Una pattuglia dei carabinieri

Una pattuglia dei carabinieri

Bassano Romano – (s.m.) – Spunta un impianto fotovoltaico di Bassano Romano nelle carte dell’inchiesta “Quarto passo”.

Anche nell’indagine dei Ros che ha sgominato l’appendice umbra di una cosca crotonese, la Tuscia è un pezzetto di cornice degli affari criminali.

Sull’impianto fotovoltaico di Bassano si concentrano gli interessi di Antonio Lombardo, tra i 61 destinatari delle misure cautelari disposte dal tribunale di Perugia. Lombardo è indagato per estorsione tentata e consumata in relazione all’impianto di Bassano.

Nella mega ordinanza del gip Alberto Venoso si legge che l’impianto sarebbe stato di proprietà del padre di Lombardo.
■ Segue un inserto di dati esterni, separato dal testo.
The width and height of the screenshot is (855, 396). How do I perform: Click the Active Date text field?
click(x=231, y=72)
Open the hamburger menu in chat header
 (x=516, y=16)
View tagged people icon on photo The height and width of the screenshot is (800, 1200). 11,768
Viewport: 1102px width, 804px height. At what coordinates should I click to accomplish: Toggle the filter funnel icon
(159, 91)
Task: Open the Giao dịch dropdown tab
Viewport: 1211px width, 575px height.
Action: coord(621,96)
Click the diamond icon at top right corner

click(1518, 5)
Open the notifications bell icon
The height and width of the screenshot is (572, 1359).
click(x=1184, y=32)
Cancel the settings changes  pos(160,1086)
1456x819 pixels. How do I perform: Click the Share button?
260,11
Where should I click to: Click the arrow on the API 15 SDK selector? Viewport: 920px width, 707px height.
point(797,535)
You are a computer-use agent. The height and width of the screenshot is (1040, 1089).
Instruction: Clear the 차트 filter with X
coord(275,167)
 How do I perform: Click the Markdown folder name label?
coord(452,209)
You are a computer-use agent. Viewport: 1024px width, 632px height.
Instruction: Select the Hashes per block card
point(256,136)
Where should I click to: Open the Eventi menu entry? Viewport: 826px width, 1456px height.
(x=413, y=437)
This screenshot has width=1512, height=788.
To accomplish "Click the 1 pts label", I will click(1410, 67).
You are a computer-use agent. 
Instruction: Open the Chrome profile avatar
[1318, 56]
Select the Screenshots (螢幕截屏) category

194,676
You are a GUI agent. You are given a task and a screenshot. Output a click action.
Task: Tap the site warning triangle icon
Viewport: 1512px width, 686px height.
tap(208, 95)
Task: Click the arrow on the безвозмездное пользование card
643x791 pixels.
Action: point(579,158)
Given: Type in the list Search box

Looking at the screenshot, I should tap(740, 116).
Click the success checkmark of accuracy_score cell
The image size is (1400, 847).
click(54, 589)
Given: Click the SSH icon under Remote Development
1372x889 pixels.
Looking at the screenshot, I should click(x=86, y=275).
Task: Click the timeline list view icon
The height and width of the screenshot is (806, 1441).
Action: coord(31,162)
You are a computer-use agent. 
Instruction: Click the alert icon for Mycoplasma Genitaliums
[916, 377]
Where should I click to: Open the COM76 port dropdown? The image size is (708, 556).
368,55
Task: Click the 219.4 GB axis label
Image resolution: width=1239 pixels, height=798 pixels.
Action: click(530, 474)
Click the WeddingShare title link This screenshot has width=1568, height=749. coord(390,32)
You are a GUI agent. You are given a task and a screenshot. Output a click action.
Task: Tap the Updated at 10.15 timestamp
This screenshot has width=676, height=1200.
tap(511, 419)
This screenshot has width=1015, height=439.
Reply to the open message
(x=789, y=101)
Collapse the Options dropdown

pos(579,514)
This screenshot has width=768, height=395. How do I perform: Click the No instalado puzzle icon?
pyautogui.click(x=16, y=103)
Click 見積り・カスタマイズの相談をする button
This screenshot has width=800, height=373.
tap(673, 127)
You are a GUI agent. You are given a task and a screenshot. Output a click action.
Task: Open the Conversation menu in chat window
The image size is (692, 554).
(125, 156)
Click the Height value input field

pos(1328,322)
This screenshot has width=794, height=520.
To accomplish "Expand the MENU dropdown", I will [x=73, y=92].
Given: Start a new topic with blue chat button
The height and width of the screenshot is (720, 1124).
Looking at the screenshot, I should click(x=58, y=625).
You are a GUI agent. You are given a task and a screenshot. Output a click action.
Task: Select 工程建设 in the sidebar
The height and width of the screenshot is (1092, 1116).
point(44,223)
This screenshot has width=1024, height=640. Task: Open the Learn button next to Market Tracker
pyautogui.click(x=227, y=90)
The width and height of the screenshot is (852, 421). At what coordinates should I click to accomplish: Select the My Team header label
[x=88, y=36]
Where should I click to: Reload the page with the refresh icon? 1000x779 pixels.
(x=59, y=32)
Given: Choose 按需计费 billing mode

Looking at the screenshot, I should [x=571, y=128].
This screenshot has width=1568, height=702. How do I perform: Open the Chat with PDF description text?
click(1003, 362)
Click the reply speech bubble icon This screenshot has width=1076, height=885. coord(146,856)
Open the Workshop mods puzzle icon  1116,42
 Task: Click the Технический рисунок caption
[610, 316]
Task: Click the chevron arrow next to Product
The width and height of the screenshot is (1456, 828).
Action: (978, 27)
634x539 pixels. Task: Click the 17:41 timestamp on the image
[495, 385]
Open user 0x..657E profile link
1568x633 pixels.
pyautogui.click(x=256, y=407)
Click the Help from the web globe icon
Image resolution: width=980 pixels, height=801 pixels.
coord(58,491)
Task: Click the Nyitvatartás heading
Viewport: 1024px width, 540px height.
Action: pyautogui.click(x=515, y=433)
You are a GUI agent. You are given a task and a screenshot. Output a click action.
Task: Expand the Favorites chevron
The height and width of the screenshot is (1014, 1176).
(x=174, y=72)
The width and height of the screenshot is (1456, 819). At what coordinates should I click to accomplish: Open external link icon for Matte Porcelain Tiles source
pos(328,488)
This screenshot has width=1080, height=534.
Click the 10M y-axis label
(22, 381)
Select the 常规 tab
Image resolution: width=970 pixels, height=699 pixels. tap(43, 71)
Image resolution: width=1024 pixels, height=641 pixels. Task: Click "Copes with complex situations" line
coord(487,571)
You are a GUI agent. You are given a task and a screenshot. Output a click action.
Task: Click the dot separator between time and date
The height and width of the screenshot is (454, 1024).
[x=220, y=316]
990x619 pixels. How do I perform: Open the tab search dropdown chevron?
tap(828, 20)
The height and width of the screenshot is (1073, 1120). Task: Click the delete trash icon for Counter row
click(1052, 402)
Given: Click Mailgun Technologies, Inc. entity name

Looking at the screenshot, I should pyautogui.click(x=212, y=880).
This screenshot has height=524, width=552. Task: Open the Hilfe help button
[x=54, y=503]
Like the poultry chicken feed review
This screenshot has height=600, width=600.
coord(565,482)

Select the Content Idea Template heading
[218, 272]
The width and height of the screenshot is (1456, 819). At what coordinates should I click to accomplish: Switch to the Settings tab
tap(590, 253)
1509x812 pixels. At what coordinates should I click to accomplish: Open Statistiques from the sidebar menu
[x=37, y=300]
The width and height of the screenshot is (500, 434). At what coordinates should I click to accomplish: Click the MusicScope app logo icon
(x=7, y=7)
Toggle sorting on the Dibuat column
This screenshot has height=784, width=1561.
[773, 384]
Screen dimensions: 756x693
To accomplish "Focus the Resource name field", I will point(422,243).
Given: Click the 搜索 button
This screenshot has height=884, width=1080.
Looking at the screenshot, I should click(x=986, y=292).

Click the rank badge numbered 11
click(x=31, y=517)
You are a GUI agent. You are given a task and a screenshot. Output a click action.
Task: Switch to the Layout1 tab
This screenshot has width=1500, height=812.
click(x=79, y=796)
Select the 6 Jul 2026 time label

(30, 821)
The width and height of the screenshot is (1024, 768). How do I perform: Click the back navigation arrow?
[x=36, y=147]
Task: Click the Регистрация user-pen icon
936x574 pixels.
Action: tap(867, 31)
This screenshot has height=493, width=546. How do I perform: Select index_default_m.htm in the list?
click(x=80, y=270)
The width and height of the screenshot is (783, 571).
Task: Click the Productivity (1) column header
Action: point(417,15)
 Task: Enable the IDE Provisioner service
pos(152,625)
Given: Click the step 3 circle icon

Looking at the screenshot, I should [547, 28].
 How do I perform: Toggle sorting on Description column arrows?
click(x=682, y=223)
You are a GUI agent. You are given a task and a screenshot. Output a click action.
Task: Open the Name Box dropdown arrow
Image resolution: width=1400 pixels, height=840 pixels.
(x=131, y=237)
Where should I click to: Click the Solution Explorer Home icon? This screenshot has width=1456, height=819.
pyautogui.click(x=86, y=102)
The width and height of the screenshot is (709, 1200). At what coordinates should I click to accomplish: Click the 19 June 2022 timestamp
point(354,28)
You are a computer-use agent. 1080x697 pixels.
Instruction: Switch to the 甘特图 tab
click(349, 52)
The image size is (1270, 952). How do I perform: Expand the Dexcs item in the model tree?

O meglio, a lui “fittiziamente intestato”, mentre la gestione di fatto è del figlio, che ha interessi nel fotovoltaico anche in Germania.

Il padre di Lombardo avrebbe scritto una lettera al comune di Bassano Romano il primo maggio 2010. Poche righe per comunicare l’inizio dei lavori di realizzazione dell’impianto a partire dal 13 maggio in località Prato Cecco, non lontano dalla stazione.

Antonio Lombardo avrebbe cercato di costringere un imprenditore “a consentire l’utilizzo ‘di facciata’” di un’azienda edile umbra per aggiudicarsi l’appalto di sistemazione dello stesso impianto fotovoltaico. L’imprenditore in questione avrebbe subìto minacce e ritorsioni di vario tipo: “Mi faceva intendere che se fosse successo qualcosa non dovevamo poi chiedere aiuto a lui – avrebbe raccontato la vittima ai carabinieri -. Mi disse poi ‘Io non ci sono per nessuno'”, sottintendendo di non poter più contare sul suo aiuto, com’era successo in passato: “Aveva mediato e garantito una sorta di protezione quando avevamo subìto le pesanti minacce e l’incendio dell’autolavaggio nel contesto delle attività estorsive dei calabresi”, spiega, ancora, l’imprenditore agli investigatori.

Lombardo, nelle intercettazioni, è aggressivo e risentito: “Mo’ le metto io le “zizanie” (all’amministratore della società, ndr), così gli imparo a campare…”. “Io ho fatto quello che ho fatto per voi. Adesso me ne lavo le mani”. “Il motivo che non mi vuoi fare il lavoro, fammi capire, qual è?”. “Se vogliamo fare i dispetti, troppi… si fanno”.

Lombardo non riesce comunque nel suo intento. L’imprenditore minacciato è già in contatto coi carabinieri e prende tempo. Perciò, in questo caso, l’estorsione è solo tentata.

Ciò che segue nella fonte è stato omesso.